MELISSA BLOCK, HOST:

A new memoir explores one woman's life through her friendships with other women. It's called "She Matters: A Life in Friendships," by Susanna Sonnenberg. And Meg Wolitzer has our review.

MEG WOLITZER: You know how sometimes in life you make a friend, and at first it's really intense? You talk with your heads close together. You try to tell her everything about yourself over tea and white wine. And you think that all that sharing will make you close forever, but it doesn't really work that way. Friendships change a lot. And I think books can be like that, too. They can shift and then you have all these complicated feelings when you have to adjust your expectations.

I feel this way about Susanna Sonnenberg's memoir, "She Matters: A Life in Friendships." Her descriptions totally drew me in, like this friend from summer camp. She stood next to me and we held in our stomachs when Greg La Rosa ambled by and said, hi. She explained marshmallow spread as we sat down with trays of Fluffernutter sandwiches. Sonnenberg tells us, she made me a peach-pit ring and I made her a peach-pit ring. On my last day we said, how can I live without you?

It's like Judy Bloom perfection. When Sonnenberg gets older, she realizes some of her friends can live without her. There are some really bad breakups in this book. One is her college roommate from 25 years ago sends her a letter. What she remembered of our acquaintance was that she hated me, Sonnenberg writes.

Another time she has a relaxed lunch with a friend and then gets this email that's so blunt it's like a wartime telegram.
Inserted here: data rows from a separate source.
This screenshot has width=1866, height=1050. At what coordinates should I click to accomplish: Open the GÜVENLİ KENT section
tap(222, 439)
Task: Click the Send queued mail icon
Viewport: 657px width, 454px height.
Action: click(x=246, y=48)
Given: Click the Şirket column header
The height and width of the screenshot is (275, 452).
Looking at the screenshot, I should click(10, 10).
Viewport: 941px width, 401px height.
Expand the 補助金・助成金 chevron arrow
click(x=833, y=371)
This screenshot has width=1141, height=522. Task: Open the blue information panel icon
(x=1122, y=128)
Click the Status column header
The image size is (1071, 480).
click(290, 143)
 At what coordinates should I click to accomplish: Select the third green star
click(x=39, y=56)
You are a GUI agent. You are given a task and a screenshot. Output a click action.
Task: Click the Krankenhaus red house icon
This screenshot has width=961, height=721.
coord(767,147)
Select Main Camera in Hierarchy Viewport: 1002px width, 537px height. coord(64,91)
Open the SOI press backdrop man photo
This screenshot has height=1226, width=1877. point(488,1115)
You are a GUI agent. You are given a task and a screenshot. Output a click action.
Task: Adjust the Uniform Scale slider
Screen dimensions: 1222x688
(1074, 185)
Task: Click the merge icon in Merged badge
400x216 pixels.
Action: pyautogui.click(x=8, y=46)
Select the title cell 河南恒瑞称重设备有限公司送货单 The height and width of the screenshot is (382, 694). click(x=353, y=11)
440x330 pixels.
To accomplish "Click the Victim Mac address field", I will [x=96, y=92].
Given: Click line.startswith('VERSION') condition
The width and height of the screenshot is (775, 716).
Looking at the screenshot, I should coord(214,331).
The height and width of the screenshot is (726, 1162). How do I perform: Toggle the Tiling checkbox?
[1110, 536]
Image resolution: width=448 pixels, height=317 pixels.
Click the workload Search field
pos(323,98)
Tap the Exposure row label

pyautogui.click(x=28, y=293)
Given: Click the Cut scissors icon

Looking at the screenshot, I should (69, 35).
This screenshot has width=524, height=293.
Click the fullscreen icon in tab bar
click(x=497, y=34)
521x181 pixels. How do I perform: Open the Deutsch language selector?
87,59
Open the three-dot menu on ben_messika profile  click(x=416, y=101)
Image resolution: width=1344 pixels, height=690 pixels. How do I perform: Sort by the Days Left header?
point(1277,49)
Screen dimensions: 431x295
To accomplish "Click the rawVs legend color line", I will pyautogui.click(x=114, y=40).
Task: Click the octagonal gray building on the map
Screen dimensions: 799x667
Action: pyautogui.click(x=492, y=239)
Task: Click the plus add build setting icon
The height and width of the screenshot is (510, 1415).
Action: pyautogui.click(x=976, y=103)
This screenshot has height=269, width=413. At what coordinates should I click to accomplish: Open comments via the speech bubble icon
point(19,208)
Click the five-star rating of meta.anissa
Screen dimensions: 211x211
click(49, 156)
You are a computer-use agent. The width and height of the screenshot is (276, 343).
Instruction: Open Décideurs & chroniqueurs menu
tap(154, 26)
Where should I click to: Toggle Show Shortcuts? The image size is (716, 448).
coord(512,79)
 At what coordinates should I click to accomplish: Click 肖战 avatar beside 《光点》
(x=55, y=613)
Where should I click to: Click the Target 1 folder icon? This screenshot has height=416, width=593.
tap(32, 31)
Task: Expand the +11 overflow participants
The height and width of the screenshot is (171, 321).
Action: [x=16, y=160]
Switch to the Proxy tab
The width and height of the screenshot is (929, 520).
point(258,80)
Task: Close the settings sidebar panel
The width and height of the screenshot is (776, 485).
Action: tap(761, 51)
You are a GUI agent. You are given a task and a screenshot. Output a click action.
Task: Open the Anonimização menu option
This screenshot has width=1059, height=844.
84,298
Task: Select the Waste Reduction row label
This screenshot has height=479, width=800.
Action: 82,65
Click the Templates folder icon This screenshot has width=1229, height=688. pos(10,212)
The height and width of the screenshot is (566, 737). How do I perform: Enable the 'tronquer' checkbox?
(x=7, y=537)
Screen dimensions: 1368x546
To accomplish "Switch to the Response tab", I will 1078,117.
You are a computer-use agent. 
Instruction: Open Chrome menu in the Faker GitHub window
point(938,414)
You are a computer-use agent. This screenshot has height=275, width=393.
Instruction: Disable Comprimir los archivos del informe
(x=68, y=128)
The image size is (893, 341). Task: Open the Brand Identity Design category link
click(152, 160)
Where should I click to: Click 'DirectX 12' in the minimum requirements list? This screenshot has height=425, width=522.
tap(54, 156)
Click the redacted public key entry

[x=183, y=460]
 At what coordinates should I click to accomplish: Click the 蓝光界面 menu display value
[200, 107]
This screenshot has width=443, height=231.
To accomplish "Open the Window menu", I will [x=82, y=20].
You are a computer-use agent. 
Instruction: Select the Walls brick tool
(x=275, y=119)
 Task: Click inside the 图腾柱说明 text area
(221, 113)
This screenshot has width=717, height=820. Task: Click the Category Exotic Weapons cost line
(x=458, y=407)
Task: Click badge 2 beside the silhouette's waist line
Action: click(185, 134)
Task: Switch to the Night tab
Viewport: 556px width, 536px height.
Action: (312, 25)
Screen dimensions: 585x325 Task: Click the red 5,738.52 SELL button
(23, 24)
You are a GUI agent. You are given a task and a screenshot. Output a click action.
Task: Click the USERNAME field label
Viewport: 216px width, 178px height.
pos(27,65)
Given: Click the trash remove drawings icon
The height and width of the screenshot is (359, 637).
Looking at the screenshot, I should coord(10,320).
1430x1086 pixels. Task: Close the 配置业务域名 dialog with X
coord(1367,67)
I can't be friends with you anymore, it says. I felt sad for her. She has this really amazing lack of vanity that I loved, even if I was a little taken aback by her intensity.

She actually made me wonder about my own friendships. If I wrote them all down like this, would they look this fraught?

At first I thought the memoir was basically a beautifully written, emotional and nostalgic look at the way women become friends. In the end, it's also really a book about boundary issues. But in between is where all the meat is. It's the part that makes you question what a friend really is. You're not related to them and you're not married to them. So what exactly do you owe each other? What are the rules? Susanna Sonnenberg doesn't answer that.

But she has written something that manages to interest, to exhaust, to impress and, yes, to matter.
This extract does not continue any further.